Delaware offers several targeted tax credits and incentives to encourage economic development and investment within its borders. The New Business Facility Tax Credit is designed to reward companies that create new jobs and invest in facility expansion. For a qualified facility, a corporation can receive a credit of $500 per qualified employee hired, provided a minimum of five jobs are created. An additional $500 credit is available for each $100,000 of capital investment, with a minimum investment of $200,000 required.
Specific enhancements apply to companies investing in designated brownfield sites, increasing the credit to $900 per qualified employee and $900 per $100,000 of investment. The Research and Development Tax Credit is also available, calculated as either 10% of the excess qualified R&D over a base amount or 50% of Delaware’s apportioned share of the federal credit.
These non-refundable credits can offset up to 50% of the company’s pre-credit tax liability in a given year. Unused portions of the credits can be carried forward for up to 10 years.
The Delaware Corporate Income Tax return is due on the 15th day of the fourth month following the end of the fiscal year. For calendar-year filers, this deadline is April 15. A valid federal extension automatically extends the Delaware filing deadline by six months, but it does not extend the time to pay the tax liability.

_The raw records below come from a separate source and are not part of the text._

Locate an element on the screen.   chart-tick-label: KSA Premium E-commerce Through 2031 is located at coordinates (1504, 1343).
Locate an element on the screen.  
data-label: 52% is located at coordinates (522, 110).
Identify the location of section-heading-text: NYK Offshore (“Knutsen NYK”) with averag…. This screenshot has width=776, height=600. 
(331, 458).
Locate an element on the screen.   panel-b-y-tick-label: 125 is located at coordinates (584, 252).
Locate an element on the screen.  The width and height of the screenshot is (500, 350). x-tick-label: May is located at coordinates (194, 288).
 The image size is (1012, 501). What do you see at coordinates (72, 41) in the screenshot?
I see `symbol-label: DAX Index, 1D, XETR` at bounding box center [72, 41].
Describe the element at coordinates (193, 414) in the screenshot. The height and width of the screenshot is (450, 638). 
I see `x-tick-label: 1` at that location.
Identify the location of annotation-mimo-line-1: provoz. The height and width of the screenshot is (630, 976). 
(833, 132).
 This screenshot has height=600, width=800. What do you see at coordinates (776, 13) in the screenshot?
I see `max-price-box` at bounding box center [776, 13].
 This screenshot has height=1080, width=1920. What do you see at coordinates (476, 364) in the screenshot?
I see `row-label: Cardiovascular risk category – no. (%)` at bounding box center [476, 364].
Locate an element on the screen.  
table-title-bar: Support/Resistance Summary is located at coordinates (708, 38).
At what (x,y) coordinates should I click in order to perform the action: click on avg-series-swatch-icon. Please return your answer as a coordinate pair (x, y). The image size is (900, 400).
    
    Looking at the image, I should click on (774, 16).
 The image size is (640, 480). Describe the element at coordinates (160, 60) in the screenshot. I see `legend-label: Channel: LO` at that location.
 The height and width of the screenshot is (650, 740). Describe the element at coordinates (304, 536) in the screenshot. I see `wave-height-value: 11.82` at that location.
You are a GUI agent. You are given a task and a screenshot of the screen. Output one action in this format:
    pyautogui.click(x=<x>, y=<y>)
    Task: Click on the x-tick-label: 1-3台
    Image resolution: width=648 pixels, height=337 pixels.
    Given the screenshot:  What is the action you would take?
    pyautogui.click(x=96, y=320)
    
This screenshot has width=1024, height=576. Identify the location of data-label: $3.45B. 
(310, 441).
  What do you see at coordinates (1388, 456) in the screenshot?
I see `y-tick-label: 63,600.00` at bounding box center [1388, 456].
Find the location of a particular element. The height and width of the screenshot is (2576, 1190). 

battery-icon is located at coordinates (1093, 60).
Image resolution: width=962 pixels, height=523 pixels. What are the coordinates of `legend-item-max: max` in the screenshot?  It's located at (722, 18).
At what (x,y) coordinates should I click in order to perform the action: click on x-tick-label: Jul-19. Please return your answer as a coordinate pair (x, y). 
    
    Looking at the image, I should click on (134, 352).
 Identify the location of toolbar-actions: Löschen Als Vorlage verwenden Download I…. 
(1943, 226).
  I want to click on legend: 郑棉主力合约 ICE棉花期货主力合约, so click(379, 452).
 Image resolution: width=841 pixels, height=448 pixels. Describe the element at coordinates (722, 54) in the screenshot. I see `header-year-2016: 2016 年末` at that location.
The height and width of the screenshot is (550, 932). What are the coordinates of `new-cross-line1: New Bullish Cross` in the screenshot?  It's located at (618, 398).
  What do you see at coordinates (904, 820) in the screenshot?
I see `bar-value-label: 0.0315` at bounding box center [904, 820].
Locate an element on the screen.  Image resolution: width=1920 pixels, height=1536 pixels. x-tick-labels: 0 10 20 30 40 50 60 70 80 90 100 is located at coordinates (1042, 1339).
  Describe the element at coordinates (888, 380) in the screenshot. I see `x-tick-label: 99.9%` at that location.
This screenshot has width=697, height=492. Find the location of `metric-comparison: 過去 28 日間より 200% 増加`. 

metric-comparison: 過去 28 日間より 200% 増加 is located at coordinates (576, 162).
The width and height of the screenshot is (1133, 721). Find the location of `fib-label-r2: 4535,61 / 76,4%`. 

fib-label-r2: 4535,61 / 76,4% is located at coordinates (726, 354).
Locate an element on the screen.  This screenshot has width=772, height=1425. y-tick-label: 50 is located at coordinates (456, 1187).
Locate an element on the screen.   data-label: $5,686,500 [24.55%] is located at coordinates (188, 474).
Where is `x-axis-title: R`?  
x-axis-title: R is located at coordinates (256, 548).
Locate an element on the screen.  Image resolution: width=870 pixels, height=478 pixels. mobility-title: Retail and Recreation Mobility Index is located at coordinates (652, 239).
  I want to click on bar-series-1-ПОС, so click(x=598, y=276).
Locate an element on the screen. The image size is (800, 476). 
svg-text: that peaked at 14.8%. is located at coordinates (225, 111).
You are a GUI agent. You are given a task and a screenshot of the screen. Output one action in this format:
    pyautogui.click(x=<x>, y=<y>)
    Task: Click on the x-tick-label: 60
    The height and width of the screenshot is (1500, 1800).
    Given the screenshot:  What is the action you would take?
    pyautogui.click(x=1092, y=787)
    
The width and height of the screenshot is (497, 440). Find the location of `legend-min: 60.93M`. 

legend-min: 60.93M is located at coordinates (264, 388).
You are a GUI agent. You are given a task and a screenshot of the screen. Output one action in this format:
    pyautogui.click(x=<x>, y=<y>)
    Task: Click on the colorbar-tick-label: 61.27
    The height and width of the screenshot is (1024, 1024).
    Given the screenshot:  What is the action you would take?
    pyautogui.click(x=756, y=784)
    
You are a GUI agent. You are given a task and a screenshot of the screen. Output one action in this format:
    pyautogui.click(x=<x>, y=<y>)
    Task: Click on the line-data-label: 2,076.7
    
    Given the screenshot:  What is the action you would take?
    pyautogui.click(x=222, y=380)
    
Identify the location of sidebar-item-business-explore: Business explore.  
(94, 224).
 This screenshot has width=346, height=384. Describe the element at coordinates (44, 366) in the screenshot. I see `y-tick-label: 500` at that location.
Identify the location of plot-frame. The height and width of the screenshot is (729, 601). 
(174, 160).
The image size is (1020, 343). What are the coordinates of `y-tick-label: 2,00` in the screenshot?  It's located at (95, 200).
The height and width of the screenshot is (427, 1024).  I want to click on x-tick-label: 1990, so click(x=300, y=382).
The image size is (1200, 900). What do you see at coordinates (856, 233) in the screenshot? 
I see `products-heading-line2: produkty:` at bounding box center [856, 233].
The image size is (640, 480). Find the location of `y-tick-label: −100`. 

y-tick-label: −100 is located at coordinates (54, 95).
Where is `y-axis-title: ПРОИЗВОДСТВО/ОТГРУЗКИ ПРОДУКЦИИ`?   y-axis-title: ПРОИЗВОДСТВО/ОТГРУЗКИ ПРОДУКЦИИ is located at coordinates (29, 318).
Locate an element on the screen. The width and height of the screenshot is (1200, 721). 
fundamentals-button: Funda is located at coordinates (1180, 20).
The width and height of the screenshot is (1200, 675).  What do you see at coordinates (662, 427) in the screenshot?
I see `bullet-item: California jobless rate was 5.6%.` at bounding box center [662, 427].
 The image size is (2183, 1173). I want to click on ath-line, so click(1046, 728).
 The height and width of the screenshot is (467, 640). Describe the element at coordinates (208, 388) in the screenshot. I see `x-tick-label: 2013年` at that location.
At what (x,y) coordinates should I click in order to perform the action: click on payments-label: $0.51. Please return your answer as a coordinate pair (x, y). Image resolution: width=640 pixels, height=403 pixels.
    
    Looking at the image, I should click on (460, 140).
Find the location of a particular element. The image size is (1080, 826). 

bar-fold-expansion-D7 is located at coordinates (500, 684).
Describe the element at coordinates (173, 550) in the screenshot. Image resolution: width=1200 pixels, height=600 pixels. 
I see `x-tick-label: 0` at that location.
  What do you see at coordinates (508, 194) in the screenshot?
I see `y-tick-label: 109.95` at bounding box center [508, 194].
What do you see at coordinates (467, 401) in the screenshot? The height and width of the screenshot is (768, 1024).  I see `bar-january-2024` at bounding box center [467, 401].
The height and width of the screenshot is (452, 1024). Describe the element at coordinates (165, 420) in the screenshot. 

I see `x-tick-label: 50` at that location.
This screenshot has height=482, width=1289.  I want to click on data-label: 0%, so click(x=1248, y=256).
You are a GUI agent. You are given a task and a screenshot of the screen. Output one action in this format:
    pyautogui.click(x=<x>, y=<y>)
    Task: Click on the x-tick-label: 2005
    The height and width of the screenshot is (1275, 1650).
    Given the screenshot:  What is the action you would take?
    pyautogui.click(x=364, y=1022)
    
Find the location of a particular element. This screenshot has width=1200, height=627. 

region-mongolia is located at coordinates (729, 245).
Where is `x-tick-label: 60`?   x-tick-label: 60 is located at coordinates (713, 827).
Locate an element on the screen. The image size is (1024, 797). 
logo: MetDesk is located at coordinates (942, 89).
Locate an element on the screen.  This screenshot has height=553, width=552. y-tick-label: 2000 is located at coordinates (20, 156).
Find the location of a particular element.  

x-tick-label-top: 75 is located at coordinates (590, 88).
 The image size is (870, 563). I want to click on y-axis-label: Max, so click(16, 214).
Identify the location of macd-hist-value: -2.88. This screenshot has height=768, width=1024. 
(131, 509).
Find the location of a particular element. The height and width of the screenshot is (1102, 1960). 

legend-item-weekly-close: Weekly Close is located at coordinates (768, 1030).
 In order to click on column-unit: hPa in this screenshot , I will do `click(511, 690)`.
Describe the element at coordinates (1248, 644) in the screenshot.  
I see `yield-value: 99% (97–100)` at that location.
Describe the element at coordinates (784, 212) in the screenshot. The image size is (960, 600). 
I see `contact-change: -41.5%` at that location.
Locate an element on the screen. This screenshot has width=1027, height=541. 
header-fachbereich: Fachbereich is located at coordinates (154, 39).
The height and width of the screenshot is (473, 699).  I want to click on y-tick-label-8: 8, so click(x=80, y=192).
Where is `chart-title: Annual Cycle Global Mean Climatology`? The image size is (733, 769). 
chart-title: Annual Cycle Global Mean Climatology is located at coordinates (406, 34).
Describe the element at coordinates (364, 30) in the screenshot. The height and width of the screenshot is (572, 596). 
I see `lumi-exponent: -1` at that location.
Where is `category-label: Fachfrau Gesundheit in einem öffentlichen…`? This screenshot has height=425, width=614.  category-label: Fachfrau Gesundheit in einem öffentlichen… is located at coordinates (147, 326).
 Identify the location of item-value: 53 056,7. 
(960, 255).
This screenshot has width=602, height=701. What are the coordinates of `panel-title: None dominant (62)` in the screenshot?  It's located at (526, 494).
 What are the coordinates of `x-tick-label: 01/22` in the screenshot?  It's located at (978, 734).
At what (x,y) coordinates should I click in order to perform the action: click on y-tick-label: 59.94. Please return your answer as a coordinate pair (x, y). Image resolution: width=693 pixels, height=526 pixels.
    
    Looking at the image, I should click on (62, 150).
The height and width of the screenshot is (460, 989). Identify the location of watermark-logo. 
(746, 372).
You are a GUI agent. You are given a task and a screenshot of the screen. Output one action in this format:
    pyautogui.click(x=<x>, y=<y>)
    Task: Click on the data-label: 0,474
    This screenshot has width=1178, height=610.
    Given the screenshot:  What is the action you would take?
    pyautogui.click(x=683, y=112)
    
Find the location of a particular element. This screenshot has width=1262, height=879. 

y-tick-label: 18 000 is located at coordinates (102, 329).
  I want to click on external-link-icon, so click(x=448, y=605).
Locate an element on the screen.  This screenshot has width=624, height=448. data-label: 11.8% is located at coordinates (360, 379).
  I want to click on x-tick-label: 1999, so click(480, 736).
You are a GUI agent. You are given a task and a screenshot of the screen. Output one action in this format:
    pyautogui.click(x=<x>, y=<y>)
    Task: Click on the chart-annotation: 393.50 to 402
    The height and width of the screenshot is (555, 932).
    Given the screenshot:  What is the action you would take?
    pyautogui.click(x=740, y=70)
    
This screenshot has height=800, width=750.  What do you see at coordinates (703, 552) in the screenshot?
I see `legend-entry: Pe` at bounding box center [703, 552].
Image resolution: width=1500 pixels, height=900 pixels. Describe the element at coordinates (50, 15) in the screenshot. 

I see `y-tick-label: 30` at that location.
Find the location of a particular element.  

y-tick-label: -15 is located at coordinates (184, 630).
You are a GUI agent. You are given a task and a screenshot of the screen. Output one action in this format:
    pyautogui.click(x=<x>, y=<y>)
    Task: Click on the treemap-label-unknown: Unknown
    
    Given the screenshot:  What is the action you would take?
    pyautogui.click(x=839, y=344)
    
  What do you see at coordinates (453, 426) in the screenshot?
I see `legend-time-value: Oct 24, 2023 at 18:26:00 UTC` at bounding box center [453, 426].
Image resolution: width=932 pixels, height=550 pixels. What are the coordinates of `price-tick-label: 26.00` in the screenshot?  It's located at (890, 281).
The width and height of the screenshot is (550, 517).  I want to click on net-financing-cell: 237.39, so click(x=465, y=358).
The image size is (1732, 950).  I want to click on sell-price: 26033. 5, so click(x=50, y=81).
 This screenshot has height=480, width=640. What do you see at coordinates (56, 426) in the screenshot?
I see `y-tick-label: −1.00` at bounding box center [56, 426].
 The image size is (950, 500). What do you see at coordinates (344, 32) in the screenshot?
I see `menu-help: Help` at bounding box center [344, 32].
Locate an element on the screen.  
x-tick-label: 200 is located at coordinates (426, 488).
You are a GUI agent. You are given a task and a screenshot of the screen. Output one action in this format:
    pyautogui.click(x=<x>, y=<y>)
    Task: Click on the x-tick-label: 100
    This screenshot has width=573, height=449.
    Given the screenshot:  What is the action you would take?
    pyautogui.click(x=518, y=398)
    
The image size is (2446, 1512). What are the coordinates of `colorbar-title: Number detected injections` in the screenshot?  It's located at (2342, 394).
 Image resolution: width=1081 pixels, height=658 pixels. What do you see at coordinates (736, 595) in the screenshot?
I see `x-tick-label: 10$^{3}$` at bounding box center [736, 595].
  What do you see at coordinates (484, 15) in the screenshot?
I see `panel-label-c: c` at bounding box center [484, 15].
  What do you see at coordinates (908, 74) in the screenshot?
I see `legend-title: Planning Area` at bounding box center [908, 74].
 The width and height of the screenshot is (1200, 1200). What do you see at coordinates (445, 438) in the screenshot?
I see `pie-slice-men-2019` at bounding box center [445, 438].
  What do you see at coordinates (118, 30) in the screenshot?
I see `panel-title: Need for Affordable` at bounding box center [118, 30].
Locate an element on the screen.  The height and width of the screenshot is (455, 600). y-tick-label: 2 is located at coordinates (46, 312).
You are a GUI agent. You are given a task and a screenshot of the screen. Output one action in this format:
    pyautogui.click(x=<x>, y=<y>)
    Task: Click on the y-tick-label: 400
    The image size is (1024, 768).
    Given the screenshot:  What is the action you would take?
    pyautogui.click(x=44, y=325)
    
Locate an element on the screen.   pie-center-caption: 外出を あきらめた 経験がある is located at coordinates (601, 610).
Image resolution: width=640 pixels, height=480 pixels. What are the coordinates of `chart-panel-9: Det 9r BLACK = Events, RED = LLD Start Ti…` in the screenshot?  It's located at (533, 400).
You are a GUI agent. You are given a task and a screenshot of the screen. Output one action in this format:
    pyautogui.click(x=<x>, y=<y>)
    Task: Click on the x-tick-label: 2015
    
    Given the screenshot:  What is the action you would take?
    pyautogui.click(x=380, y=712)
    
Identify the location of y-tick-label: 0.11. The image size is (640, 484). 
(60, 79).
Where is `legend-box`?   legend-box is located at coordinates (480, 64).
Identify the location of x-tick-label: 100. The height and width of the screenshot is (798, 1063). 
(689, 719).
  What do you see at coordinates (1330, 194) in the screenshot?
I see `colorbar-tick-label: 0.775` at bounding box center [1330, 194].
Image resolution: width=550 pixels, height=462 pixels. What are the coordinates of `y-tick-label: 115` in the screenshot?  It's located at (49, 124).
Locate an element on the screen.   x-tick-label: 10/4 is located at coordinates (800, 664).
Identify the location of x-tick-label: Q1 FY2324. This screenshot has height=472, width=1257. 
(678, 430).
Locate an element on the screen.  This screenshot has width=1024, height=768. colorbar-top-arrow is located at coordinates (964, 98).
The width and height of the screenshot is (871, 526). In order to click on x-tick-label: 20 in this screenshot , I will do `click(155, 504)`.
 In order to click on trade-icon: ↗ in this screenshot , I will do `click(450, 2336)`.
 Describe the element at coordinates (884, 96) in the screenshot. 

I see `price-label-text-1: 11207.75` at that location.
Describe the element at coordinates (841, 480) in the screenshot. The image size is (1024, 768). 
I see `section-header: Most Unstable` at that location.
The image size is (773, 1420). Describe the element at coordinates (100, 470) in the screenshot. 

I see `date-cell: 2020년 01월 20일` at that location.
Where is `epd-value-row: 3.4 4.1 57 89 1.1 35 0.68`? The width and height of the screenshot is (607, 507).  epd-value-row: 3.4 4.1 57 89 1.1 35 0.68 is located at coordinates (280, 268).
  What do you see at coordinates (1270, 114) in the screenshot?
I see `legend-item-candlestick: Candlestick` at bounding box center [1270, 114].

Corporations expecting an income tax liability of $500 or more must make estimated tax payments in four installments. These payments are due across the fourth, sixth, ninth, and twelfth months of the tax year. The required payment schedule is 50%, 20%, 20%, and 10% of the estimated liability.
Late filing incurs a penalty of 5% per month, up to a maximum of 50% of the tax due. This penalty is assessed along with interest of 0.5% per month.
The Delaware Franchise Tax and the Annual Report are due to the Secretary of State on or before March 1st of each year. Domestic corporations must also remit an Annual Report filing fee of $50 along with the franchise tax payment.
Corporations owing $5,000 or more in Franchise Tax must make estimated quarterly payments. The required schedule is 40% due June 1, 20% due September 1, 20% due December 1, and the remainder due March 1.
Failure to file the Annual Report and pay the Franchise Tax by the March 1 deadline results in a penalty of $200. Interest of 1.5% per month is also applied to the unpaid tax and penalty.